**WHAT IS BEING ASKED**:
Can you retype all of the items below word for word, keeping every line as it is?

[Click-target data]

## start

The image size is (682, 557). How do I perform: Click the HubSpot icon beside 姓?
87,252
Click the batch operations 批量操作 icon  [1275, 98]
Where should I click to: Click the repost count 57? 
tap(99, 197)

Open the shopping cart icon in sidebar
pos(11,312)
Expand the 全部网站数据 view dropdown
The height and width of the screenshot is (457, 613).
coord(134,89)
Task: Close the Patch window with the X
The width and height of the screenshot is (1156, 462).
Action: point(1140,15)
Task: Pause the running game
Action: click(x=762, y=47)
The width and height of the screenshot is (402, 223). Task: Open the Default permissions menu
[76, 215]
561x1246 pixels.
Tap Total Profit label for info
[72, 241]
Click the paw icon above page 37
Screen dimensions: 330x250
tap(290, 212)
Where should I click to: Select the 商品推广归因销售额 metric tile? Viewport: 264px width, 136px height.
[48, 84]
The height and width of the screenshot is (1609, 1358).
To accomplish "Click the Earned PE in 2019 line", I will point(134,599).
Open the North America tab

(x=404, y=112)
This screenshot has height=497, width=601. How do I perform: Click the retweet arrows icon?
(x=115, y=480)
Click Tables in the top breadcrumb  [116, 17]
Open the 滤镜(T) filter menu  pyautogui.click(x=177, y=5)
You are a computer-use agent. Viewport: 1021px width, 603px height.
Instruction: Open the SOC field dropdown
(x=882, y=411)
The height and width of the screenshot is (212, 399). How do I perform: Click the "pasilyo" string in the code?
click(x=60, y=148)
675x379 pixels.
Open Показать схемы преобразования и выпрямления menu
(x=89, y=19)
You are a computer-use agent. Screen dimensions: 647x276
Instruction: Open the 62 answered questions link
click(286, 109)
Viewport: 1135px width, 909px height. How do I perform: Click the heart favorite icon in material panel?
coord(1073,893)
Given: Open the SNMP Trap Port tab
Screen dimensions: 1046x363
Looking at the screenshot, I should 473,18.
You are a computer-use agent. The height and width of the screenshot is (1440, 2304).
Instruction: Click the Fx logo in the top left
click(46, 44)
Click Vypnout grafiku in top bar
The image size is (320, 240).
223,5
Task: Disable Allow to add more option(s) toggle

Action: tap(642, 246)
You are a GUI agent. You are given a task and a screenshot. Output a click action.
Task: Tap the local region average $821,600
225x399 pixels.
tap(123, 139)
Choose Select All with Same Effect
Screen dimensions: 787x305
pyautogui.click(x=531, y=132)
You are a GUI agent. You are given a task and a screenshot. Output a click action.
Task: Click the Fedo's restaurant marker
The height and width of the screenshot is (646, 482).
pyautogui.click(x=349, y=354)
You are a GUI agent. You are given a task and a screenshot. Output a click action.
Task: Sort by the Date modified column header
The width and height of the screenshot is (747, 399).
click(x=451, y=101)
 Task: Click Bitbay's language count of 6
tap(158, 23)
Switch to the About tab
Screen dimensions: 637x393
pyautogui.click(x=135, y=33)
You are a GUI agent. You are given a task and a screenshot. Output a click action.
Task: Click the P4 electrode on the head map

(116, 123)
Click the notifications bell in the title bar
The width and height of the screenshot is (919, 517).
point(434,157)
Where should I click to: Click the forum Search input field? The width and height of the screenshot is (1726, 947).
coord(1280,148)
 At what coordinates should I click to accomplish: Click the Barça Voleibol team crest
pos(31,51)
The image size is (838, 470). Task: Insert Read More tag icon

## end

**WRITTEN RESPONSE**:
The image size is (682, 557). How do I perform: Click the HubSpot icon beside 姓?
87,252
Click the batch operations 批量操作 icon  [1275, 98]
Where should I click to: Click the repost count 57? 
tap(99, 197)

Open the shopping cart icon in sidebar
pos(11,312)
Expand the 全部网站数据 view dropdown
The height and width of the screenshot is (457, 613).
coord(134,89)
Task: Close the Patch window with the X
The width and height of the screenshot is (1156, 462).
Action: point(1140,15)
Task: Pause the running game
Action: click(x=762, y=47)
The width and height of the screenshot is (402, 223). Task: Open the Default permissions menu
[76, 215]
561x1246 pixels.
Tap Total Profit label for info
[72, 241]
Click the paw icon above page 37
Screen dimensions: 330x250
tap(290, 212)
Where should I click to: Select the 商品推广归因销售额 metric tile? Viewport: 264px width, 136px height.
[48, 84]
The height and width of the screenshot is (1609, 1358).
To accomplish "Click the Earned PE in 2019 line", I will point(134,599).
Open the North America tab

(x=404, y=112)
This screenshot has height=497, width=601. How do I perform: Click the retweet arrows icon?
(x=115, y=480)
Click Tables in the top breadcrumb  [116, 17]
Open the 滤镜(T) filter menu  pyautogui.click(x=177, y=5)
You are a computer-use agent. Viewport: 1021px width, 603px height.
Instruction: Open the SOC field dropdown
(x=882, y=411)
The height and width of the screenshot is (212, 399). How do I perform: Click the "pasilyo" string in the code?
click(x=60, y=148)
675x379 pixels.
Open Показать схемы преобразования и выпрямления menu
(x=89, y=19)
You are a computer-use agent. Screen dimensions: 647x276
Instruction: Open the 62 answered questions link
click(286, 109)
Viewport: 1135px width, 909px height. How do I perform: Click the heart favorite icon in material panel?
coord(1073,893)
Given: Open the SNMP Trap Port tab
Screen dimensions: 1046x363
Looking at the screenshot, I should 473,18.
You are a computer-use agent. The height and width of the screenshot is (1440, 2304).
Instruction: Click the Fx logo in the top left
click(46, 44)
Click Vypnout grafiku in top bar
The image size is (320, 240).
223,5
Task: Disable Allow to add more option(s) toggle

Action: tap(642, 246)
You are a GUI agent. You are given a task and a screenshot. Output a click action.
Task: Tap the local region average $821,600
225x399 pixels.
tap(123, 139)
Choose Select All with Same Effect
Screen dimensions: 787x305
pyautogui.click(x=531, y=132)
You are a GUI agent. You are given a task and a screenshot. Output a click action.
Task: Click the Fedo's restaurant marker
The height and width of the screenshot is (646, 482).
pyautogui.click(x=349, y=354)
You are a GUI agent. You are given a task and a screenshot. Output a click action.
Task: Sort by the Date modified column header
The width and height of the screenshot is (747, 399).
click(x=451, y=101)
 Task: Click Bitbay's language count of 6
tap(158, 23)
Switch to the About tab
Screen dimensions: 637x393
pyautogui.click(x=135, y=33)
You are a GUI agent. You are given a task and a screenshot. Output a click action.
Task: Click the P4 electrode on the head map

(116, 123)
Click the notifications bell in the title bar
The width and height of the screenshot is (919, 517).
point(434,157)
Where should I click to: Click the forum Search input field? The width and height of the screenshot is (1726, 947).
coord(1280,148)
 At what coordinates should I click to accomplish: Click the Barça Voleibol team crest
pos(31,51)
The image size is (838, 470). Task: Insert Read More tag icon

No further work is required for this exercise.